Journalism students at the University of Sheffield yesterday threw their weight behind The Star's Pride in Our City campaign by spending the day investigating littering and fly-tipping. Here's what they found...
Mattresses and bicycles, hypodermic needles and baby carriers. Tyres in front of schools, hedgehogs trapped in litter.
A group of student journalists from the University of Sheffield found all of these things, and more, during a day of intrepid sifting through the waste.
We decided to put our weight behind the Star’s Pride in our City campaign to clean up our communities. To do this, we spent a day reporting on litter and waste in the city and surrounding area.

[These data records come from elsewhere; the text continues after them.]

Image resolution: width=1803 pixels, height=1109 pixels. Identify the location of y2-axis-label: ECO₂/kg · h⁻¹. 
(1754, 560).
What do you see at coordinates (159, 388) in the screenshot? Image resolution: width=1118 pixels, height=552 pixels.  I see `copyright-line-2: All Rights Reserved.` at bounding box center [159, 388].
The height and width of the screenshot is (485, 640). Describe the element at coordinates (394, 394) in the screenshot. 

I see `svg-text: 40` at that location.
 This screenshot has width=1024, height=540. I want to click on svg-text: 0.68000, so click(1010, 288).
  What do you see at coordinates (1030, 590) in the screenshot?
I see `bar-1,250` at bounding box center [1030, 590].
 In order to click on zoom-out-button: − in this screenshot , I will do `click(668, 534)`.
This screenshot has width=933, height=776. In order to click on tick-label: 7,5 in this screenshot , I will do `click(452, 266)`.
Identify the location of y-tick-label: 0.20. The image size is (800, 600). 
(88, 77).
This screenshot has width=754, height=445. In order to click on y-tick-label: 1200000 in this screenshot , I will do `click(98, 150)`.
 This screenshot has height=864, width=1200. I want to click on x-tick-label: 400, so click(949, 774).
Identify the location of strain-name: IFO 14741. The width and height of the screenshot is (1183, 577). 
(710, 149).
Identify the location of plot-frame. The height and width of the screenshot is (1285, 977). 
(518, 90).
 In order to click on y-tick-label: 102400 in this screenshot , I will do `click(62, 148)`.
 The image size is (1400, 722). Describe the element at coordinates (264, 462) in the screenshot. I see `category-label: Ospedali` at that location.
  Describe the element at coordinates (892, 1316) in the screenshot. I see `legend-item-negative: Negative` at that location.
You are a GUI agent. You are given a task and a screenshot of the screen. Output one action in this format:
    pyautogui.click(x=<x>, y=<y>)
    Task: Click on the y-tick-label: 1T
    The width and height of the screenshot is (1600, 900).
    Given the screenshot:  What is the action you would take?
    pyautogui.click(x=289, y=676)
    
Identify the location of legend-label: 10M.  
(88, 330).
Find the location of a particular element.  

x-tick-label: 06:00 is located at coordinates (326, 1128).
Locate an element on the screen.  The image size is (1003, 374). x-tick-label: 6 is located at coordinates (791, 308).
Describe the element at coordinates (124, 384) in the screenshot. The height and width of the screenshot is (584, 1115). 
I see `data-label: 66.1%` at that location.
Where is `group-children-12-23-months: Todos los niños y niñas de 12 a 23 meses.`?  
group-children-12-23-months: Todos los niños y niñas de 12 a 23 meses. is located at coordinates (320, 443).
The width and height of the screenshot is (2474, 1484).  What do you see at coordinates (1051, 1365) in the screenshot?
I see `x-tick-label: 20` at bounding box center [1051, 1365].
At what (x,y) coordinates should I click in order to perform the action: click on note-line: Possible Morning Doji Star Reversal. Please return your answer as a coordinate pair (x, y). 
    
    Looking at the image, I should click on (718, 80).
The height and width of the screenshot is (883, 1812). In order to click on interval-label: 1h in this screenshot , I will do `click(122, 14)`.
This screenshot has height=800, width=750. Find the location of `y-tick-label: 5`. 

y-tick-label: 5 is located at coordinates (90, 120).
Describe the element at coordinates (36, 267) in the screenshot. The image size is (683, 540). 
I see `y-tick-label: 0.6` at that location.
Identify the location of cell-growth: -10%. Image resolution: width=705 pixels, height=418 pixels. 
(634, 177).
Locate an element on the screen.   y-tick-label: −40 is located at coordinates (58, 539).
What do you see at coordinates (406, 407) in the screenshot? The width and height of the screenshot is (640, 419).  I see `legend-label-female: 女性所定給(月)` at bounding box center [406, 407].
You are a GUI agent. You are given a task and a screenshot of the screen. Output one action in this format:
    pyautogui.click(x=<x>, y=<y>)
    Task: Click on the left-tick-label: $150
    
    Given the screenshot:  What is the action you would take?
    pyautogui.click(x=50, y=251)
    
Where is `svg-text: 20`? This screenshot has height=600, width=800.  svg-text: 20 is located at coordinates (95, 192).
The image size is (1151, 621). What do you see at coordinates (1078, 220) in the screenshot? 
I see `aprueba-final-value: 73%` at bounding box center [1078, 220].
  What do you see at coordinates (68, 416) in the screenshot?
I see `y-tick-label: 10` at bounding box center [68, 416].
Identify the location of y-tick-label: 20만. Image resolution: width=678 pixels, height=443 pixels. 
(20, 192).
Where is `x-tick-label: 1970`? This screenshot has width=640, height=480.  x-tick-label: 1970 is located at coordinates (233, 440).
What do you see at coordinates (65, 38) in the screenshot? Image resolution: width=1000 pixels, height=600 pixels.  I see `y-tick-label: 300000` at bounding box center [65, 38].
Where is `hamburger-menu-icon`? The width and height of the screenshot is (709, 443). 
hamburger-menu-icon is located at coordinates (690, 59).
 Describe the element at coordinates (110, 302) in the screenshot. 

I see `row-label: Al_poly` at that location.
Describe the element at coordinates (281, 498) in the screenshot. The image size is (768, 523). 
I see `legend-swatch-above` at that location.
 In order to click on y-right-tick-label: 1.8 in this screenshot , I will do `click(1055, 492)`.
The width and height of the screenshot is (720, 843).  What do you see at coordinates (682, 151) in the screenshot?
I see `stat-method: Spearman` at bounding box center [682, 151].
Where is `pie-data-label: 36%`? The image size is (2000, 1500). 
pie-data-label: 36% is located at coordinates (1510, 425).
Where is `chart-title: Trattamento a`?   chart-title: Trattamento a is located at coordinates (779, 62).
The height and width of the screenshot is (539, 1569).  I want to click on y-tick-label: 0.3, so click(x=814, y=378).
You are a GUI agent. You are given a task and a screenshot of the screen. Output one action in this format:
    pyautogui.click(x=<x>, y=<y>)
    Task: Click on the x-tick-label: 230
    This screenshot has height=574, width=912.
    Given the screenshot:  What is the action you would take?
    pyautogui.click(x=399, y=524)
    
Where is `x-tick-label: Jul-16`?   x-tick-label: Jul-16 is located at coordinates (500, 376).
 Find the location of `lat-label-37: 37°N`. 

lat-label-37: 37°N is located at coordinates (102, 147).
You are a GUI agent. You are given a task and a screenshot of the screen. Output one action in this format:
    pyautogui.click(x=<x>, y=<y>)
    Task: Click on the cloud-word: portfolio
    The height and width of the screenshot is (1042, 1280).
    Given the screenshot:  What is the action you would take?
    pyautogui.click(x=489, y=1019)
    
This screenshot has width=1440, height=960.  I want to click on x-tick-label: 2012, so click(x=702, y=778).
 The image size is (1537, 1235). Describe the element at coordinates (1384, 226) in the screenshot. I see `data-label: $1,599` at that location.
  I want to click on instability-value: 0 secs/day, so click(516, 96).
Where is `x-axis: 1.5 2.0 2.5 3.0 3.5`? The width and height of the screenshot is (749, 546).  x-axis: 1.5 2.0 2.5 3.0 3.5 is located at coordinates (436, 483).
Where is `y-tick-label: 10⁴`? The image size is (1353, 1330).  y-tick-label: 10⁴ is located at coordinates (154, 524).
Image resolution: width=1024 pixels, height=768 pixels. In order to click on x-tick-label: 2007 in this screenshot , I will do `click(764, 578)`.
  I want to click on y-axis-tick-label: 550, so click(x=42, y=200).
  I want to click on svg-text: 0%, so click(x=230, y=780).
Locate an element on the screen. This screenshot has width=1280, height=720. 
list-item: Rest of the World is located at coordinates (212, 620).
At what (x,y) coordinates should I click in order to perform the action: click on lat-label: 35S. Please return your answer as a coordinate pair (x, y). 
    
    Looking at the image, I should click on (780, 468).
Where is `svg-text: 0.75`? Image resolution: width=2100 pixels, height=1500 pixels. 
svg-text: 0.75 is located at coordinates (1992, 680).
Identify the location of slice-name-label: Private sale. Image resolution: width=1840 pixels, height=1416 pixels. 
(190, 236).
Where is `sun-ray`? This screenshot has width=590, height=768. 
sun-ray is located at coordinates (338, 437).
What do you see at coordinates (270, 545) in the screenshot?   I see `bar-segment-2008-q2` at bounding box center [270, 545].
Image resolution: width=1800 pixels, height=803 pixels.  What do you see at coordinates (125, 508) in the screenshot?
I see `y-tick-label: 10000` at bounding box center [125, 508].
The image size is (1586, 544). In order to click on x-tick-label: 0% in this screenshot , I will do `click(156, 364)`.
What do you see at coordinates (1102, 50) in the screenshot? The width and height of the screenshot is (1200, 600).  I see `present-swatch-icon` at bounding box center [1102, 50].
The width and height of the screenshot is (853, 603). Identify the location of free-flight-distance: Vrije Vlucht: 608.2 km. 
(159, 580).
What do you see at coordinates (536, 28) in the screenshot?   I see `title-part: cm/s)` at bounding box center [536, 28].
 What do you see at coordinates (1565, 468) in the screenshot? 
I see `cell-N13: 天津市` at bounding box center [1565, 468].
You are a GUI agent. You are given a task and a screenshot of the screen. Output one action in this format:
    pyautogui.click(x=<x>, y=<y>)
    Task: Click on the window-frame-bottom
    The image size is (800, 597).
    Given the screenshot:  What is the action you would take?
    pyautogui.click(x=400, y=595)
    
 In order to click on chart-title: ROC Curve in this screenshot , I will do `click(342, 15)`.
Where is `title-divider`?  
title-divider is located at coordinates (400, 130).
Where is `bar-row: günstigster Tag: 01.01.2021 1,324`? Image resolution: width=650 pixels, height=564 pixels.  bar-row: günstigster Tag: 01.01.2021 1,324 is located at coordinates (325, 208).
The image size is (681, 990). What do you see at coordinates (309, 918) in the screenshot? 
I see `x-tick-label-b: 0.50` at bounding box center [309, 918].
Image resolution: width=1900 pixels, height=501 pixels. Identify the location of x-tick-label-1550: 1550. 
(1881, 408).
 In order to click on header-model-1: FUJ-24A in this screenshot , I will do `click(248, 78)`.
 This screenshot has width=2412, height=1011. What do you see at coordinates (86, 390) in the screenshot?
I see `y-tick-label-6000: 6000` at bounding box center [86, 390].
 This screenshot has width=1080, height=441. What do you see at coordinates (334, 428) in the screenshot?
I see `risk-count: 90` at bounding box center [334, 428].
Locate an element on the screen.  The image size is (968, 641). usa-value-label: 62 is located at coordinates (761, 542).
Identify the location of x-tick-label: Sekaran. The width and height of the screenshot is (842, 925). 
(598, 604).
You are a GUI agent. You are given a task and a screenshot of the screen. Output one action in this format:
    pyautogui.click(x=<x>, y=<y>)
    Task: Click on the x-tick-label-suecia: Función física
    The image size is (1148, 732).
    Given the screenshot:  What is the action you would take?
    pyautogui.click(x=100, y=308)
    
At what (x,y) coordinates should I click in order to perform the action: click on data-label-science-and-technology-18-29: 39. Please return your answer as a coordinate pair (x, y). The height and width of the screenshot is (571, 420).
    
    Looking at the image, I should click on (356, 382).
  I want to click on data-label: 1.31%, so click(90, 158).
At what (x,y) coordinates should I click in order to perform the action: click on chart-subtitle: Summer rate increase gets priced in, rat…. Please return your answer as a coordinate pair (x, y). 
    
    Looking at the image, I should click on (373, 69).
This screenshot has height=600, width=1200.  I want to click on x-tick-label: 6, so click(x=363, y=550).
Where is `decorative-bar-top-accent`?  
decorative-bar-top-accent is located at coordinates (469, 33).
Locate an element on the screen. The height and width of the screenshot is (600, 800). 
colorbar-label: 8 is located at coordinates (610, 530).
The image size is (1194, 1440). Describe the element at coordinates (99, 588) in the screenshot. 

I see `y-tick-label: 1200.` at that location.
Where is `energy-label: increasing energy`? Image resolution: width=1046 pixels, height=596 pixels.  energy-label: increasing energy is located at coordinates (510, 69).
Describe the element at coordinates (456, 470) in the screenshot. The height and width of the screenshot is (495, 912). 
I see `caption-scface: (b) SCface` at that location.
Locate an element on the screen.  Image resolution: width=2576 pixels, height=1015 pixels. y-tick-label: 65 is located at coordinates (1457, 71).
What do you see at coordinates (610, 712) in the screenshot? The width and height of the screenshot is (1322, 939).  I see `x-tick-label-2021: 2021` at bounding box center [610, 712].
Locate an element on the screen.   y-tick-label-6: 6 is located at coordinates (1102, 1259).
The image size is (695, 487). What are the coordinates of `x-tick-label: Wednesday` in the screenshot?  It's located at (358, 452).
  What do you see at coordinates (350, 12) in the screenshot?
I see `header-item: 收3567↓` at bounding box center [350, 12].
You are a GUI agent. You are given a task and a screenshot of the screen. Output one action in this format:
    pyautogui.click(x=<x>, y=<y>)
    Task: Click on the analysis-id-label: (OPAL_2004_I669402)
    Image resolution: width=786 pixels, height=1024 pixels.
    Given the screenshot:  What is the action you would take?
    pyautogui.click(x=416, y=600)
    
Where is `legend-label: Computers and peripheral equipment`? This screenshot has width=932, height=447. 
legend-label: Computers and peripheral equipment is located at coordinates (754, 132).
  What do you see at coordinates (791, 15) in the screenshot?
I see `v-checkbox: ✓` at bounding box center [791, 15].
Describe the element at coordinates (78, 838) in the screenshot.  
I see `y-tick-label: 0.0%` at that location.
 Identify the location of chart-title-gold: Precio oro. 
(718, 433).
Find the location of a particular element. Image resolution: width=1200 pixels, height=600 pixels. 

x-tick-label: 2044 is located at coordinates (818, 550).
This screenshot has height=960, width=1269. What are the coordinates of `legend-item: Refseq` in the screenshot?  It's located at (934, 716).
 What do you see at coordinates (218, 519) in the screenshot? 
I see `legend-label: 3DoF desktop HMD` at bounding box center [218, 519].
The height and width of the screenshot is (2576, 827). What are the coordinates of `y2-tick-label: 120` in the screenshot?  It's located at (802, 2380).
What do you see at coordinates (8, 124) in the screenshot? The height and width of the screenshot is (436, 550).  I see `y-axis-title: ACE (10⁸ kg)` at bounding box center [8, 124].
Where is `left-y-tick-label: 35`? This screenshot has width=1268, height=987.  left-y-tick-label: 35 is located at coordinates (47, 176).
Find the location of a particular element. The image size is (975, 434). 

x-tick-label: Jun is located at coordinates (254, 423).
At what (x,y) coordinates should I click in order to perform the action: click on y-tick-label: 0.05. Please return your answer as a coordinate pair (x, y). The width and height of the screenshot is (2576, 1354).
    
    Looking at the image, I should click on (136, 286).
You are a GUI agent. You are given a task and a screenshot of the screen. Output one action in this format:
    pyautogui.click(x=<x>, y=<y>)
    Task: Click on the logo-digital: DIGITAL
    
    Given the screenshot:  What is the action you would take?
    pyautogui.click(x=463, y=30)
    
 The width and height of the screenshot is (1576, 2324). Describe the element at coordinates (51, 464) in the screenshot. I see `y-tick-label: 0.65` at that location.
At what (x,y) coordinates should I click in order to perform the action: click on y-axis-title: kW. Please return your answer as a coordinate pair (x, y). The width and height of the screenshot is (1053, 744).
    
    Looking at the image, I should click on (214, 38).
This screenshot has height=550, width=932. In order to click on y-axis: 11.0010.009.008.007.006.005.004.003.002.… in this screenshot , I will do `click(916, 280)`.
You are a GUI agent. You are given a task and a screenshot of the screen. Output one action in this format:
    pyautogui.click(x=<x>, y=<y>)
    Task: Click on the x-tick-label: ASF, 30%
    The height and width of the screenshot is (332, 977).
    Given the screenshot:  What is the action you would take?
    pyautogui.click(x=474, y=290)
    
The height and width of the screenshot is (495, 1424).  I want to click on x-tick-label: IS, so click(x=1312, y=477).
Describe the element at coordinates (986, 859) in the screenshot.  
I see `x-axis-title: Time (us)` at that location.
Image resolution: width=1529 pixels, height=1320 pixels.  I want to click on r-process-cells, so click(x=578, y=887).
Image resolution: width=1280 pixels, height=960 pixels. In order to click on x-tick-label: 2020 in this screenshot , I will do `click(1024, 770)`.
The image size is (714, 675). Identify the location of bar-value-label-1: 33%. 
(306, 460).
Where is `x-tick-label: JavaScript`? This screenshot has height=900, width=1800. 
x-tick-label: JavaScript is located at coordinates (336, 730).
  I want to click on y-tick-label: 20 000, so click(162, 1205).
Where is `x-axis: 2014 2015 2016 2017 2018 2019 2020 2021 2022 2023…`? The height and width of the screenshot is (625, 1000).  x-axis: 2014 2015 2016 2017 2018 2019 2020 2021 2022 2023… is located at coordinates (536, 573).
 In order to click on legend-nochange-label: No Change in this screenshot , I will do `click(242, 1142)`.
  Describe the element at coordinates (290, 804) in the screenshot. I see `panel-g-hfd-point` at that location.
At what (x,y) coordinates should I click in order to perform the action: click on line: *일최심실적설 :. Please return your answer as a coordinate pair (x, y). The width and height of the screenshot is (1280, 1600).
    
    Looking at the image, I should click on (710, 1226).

We knew that rubbish was an issue, but what we didn’t realise was just how badly it’s blighting whole areas of the city.
Guided by tip-offs from Star readers and BBC Radio Sheffield listeners, we found the old ski
village in Parkwood beset by trash and industrial waste.
We also found the Page Hall and Darnall areas of the city covered in plastic bags and food wrappers.
Elsewhere, we were led to a worryingly high number of hypodermic needles carpeting Park Hill, although council workers were busy clearing them up when our reporter was on the scene.
Another reporter spotted two thirds of a three piece suite stranded half-way down Abbeydale Road, and we also spoke to the management of a special needs school down in Rotherham where parents are growing more and more concerned about the serious risk flytipping poses to their children.
But it wasn’t all rubbish: we also found people with innovative solutions to the problem.
From a shop owner who’s recycling shipping containers to make affordable EcoHomes, to women opting for reusable sanitary items - these are the people fighting to make Sheffield a cleaner place.
Just up the road, Anita and Allan Broadhead run Cawthorne Hedgehog Rescue centre, which comes complete with its own “hogsprickle” to treat animals injured by tin cans and plastic four-pack rings.
We also met the TimeBuilders community group who were busy litter-picking on the Ponderosa in Crookesmoor.
They are part of a larger group - the Sheffield Litter Pickers - who regularly gather to pick up waste around the city.
Susan Tavernor, who set up their Facebook page said: “I actually enjoy the litter picking, it gives a real sense of achievement.”
The community activists we spoke to told us there is an overwhelming sense of ‘people power’ in Sheffield.
Jon Johnson, owner of upcycling business Strip the Willow, told us: “Everybody can do their bit to cut down on the amount of stuff we needlessly buy every year and needlessly throw away- it’s a state of mind thing really.”